Just to confirm (using an arbitrary but reasonably low number)
Perchance
Though about this. Perhaps instead of stances/strict, it should be momentum/loose. So maybe if I swing my sword in a wide arc, I gain some momentum towards the top of the board, and that makes certain follow-up moves stronger - but they were always available anyway
Or, alternatively, I can always do things from anywhere on the board, but if I do things that are close/connected, I gain momentum which makes me generally stronger
It could be some of both, sorta like the image I had sent here it has moves that you can take at any time (underlined), otherwise you move to nearby moves at will but you can't go diagonal or jump gaps
even a 3x3 grid, you only have access to the center or up/down/left/right restricts 4 moves in every position
Yeah but like, instead of a hard restriction, it could be an incremental bonus that you can try to keep up
melee + empty including bare fists means monk will be getting this grid as well, just to confirm?
random thought
no, but a pugalist style fighter might. This is (at least atm) intended to be a Fighter feature, not a thing that applies to all FS/Mastery/etc.
If it turns out to be really simple and intuitive to use, I could see expanding it to more martials.
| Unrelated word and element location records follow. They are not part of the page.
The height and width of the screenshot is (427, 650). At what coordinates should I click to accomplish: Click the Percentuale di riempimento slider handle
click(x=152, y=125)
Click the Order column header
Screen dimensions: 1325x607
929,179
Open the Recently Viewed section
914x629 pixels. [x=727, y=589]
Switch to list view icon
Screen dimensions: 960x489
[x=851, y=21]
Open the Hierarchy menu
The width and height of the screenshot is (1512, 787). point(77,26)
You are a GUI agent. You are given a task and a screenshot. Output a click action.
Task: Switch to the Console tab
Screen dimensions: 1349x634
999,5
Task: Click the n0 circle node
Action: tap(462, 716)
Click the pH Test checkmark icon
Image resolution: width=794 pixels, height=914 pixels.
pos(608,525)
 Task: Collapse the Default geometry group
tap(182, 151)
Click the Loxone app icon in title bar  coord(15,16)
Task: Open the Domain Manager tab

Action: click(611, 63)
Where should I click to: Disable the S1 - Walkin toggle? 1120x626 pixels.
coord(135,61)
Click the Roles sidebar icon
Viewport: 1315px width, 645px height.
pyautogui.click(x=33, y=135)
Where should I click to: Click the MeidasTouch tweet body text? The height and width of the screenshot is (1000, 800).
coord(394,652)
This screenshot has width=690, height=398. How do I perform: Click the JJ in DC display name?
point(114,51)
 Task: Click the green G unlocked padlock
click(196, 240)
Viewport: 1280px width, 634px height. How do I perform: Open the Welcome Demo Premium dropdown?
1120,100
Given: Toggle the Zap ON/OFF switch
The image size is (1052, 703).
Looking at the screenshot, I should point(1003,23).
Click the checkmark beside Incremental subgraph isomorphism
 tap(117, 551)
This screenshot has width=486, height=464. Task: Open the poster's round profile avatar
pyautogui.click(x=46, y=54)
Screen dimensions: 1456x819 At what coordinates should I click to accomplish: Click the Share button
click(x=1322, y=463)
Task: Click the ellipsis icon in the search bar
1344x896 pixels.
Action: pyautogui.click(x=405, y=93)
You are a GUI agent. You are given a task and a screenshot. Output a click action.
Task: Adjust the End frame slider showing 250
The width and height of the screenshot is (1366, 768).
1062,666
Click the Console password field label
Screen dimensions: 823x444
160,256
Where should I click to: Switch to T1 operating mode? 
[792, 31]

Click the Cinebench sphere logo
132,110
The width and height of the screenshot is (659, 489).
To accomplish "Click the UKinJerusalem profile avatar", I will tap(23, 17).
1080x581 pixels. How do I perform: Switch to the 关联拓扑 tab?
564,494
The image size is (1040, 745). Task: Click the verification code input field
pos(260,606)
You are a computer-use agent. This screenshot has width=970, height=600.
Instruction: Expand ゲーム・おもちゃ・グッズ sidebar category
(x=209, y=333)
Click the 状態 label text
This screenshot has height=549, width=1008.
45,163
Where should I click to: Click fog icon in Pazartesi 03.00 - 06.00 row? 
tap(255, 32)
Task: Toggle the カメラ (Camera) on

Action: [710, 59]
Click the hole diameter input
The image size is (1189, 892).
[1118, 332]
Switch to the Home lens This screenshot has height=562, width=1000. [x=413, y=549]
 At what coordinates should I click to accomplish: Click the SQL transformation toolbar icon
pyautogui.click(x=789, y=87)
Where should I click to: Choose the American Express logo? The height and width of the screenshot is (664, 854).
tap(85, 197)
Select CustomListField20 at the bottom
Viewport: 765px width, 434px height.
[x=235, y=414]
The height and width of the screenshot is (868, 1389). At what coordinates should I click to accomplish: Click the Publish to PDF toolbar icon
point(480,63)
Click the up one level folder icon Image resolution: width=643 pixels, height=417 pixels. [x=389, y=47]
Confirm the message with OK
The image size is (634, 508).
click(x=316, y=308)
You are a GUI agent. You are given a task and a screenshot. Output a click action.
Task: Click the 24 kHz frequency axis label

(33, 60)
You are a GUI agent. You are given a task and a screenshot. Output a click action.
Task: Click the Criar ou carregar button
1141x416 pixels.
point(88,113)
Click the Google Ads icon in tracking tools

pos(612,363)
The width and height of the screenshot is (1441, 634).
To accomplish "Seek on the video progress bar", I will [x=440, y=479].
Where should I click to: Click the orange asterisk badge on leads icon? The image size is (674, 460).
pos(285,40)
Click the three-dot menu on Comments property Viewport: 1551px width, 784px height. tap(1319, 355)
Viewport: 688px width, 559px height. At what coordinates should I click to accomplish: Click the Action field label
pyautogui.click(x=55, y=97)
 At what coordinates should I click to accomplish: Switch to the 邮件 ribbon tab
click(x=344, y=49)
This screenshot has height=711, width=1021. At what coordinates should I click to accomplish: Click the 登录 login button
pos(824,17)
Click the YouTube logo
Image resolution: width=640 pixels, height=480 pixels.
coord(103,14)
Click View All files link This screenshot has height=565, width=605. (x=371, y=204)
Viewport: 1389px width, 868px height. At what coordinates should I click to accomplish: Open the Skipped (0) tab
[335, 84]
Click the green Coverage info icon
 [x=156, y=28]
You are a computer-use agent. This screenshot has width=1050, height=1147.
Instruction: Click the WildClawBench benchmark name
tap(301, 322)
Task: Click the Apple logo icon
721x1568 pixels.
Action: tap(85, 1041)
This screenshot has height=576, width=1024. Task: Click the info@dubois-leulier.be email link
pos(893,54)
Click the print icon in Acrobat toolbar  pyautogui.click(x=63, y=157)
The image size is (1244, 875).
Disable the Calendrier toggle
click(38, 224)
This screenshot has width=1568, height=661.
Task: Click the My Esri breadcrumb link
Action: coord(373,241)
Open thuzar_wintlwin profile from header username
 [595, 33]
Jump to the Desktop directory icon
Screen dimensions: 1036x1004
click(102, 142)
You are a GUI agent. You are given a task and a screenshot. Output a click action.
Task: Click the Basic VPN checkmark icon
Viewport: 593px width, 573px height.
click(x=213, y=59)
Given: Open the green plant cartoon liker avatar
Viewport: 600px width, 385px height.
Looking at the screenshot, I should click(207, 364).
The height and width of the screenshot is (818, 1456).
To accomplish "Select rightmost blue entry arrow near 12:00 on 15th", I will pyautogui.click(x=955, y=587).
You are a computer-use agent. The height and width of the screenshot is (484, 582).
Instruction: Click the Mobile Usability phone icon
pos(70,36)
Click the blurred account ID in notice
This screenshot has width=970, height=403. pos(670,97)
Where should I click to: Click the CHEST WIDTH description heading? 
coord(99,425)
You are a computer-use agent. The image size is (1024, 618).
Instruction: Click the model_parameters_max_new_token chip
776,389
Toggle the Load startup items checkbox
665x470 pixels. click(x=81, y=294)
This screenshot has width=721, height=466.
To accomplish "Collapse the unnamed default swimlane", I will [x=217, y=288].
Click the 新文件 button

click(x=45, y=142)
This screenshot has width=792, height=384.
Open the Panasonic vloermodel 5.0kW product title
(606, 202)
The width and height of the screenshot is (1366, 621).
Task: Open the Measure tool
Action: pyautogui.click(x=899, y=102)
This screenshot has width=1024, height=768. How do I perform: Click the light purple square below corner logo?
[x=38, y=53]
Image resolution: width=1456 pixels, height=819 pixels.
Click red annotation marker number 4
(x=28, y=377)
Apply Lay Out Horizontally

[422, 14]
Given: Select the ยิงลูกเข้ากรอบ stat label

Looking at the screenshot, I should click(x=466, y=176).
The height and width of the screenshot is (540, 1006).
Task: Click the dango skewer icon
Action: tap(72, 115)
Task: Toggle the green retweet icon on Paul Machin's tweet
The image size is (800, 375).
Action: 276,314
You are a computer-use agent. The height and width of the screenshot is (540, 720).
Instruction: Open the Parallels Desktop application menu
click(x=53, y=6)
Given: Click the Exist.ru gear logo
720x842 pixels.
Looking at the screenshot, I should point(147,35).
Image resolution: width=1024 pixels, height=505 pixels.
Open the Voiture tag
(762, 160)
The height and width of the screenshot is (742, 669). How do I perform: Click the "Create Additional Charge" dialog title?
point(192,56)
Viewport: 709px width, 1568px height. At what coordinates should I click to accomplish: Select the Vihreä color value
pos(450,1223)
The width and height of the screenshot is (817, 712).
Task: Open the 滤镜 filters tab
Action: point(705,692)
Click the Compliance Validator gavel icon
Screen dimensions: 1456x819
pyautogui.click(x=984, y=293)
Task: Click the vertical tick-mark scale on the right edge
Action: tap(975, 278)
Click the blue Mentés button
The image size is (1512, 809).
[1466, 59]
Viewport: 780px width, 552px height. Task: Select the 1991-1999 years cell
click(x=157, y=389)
But Monk would really only have the TWF style available so quite narrow
will a truncated system be applied to other martials and the half-martials (ranger and paladin), or will something else be done in those cases then?
I think they'll have their own thing entirely separate from this, I (currently) want this to be a Fighter exclusive thing to help them be more unique
#quick_questions message
Made a poll for a symbol question on the Stance thing I'm working on
Experiment 1
Context for use
Some notes from myself
- I think its still too complex atm, and not very intuitive
- I think the chart could probably be simplified a lot, unsure how I wanna display it yet
- I think its interesting, and might lead to interesting gameplay, but I'd have to test it to really get a feel
- I might wanna make it such that each Stance is only a single effect, but its difficult making an effect that isn't giving Fighter too much strength (its already strong) or something so niche that nobody will ever use the stance
I also currently do not have any "stance changing events" as I had theorized before, I realized I may not want this stance thing to be so encompassing as to draw much focus from the player to maintain, so wanted to simplify
Disengaging is quite strong purely because it doesnt seem action-tied per se, would removing the "Defensive" portion and tying "Disengaging Shot" to taking the Disengage action be too much?
this is meant to be more complex than baseline to a certain degree, so there's bound to be a slight learning curve imo
So the idea is that since you plan this a turn in advance (swap stance at end of turn to this), you make the disengaging shot before your next turn to get some distance and when you run any other targets that can reach you other than your main target can't hit you as well. But, the CQC shot is still at Disadvantage, so its not guarenteed you even ignore the triggering creature's OA.
The bigger cost is you don't really get anything beneficial on your turn beyond disadvantage OA's, which isn't guarenteed to keep you safe
do you think its still too powerful, even though its more mitigating rather than empowering?